6: Andar de ferry em direção a Staten Island, que nos permite, ao longo da viagem que dura cerca de meia hora, apreciar não apenas a paisagem sobre Manhattan mas também a pequena Estátua da Liberdade. É uma forma de conseguir vê-la, não realmente perto, mas suficientemente perto para tirarmos uma conclusão. Da primeira vez que estive em Nova Iorque ainda paguei para ir até à base da estátua, na Liberty Island, mas não considero que valha o investimento. Os ferrys estão sempre a circular, de 30 em 30 minutos, e apesar da afluência de gente que quase faz vacilar a mais paciente das alminhas, há espaço para todos. Tivemos outra vez sorte, ou audácia, e vimos um pôr-do-sol magnífico. 






7: Ver as luzes de Natal e todos os mercadinhos que se vão montando na rua.

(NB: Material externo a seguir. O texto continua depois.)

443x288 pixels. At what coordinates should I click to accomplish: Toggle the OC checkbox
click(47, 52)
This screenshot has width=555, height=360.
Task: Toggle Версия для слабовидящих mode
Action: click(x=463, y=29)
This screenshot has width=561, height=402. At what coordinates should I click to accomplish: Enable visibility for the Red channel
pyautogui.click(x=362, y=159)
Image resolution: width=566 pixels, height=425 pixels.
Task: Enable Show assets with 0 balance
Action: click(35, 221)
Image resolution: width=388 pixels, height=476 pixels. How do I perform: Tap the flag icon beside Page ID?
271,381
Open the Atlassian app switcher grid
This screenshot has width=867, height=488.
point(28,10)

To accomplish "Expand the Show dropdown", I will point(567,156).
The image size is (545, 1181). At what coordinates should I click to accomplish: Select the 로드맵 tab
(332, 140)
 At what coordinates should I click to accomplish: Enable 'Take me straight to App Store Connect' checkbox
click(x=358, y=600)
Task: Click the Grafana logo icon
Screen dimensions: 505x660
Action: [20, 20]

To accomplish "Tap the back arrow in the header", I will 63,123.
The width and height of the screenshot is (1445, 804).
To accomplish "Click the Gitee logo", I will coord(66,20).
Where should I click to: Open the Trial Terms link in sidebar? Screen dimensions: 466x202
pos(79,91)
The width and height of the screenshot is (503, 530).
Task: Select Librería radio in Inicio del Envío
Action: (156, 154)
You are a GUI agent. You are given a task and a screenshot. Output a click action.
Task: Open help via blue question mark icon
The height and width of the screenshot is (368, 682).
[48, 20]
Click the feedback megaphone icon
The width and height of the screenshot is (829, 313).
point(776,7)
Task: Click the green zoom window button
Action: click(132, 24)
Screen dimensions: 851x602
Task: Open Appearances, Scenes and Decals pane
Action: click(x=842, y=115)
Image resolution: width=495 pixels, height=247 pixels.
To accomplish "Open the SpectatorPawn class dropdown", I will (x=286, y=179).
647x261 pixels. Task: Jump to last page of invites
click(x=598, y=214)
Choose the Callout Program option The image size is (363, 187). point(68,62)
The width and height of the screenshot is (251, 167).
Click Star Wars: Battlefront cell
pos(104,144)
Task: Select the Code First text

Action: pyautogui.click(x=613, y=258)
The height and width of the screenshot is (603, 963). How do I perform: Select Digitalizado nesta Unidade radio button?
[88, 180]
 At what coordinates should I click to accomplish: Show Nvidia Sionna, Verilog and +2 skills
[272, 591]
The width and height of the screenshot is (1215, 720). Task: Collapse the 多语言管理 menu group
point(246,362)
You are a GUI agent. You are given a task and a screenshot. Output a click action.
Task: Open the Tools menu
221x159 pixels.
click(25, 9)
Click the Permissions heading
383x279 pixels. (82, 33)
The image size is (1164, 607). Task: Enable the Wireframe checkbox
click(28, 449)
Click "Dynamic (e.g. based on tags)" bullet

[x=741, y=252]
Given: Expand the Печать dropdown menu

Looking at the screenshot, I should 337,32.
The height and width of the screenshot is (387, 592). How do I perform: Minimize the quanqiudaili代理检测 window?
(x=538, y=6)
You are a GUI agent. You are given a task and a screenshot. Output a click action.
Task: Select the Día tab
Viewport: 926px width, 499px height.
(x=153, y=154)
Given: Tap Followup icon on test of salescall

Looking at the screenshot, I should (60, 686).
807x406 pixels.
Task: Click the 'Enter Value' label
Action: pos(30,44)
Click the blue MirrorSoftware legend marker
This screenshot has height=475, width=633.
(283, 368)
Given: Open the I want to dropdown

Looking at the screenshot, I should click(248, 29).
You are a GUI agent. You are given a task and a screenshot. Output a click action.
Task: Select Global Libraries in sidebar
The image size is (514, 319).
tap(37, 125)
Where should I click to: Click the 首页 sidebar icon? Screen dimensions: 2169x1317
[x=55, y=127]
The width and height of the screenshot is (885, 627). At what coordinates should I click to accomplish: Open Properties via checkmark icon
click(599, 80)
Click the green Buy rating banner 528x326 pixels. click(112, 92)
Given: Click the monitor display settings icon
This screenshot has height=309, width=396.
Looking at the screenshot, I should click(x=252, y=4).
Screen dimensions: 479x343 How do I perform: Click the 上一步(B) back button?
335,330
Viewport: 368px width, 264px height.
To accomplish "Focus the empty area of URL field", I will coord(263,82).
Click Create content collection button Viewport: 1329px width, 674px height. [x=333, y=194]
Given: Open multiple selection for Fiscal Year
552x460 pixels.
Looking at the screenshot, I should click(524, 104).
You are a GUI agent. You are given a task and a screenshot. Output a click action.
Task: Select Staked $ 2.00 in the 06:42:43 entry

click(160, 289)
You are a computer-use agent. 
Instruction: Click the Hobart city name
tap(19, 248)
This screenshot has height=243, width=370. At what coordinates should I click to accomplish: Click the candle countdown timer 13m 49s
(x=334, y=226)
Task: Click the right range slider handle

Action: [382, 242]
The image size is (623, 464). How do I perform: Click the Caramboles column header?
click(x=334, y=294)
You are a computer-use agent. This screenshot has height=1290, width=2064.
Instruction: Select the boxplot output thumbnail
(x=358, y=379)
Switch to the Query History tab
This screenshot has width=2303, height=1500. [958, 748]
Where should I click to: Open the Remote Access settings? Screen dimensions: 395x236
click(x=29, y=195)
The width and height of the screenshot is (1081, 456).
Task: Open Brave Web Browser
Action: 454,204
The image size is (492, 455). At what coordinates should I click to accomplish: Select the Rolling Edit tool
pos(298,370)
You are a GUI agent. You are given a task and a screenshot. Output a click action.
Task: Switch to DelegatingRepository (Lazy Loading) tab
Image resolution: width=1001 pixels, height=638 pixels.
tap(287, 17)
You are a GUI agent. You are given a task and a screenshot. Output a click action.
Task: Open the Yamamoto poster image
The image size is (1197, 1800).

Há recantos liiiiiindos, cheios de luz que nos aquece o coração mesmo com aquele vento e frio cortantes. Apesar de ainda ter sido em Novembro conseguimos ver o Rockefeller Center a preparar-se para a época natalícia, e algumas lojas a rigor. Um dos sítios por onde passámos e nos apaixonámos foi o Bryant Park - tinha uma feira de Natal amorosa cheia de barraquinhas e uma pista de gelo enorme. Um ambiente caloroso. Foi precisamente aqui que descobrimos um café, onde namorámos os nossos cafés quentes e muffins. 






8: Memorial do 11 de Setembro. Não tenho grandes partilhas a fazer acerca deste local. É arrepiante, toma proporções gigantes e parece que o tempo é estático... um silêncio ensurdecedor. Mas com uma beleza estupenda também. Um facto interessante e que desconhecia, há uma árvore sobrevivente - distingue-se de todas as outras porque mantém a cor verde, enquanto que as restantes já se desfolham para o outono. 


9: Little Italy e China Town. Passagem obrigatória. Uma visita que se faz perfeitamente bem numa manhã, sem grandes pressas e para poder observar duas culturas tão distintas mas que se fundem a cada esquina. Aqui vão ser interpelados muitas vezes para comprar marcas falsificadas. Fora isso, parece que aterraram na China ali numa questão de segundos. Seja pelo cheiro, pela comida, pela forma de vida que tão pacificamente levam estes chinesinhos. 

10: Igrejas. Há várias, escondidas no meio de arranha-céus, mas que merecem mesmo ser visitadas. Nós visitámos a St. Paul Chapel e St Patrick Cathedral. A primeira está mesmo junto ao Memorial do 11 de Setembro. E teve um papel importante durante o período de recuperação da cidade. 


Há ainda uma lista interminável de coisas interessantes para se fazer aqui. Um monte delas, que nos tomariam com certeza mais uma semana. Mas ficam algumas dicas, para poderem aproveitar o melhor que Nova Iorque tem para oferecer. 
Aquilo que vale sempre a pena, são os Outlets que oferecem grandes descontos em algumas marcas. Nós fomos a Woodburry Common, pagámos 35 doláres pela viagem de ida e volta e foi aí que nos perdemos.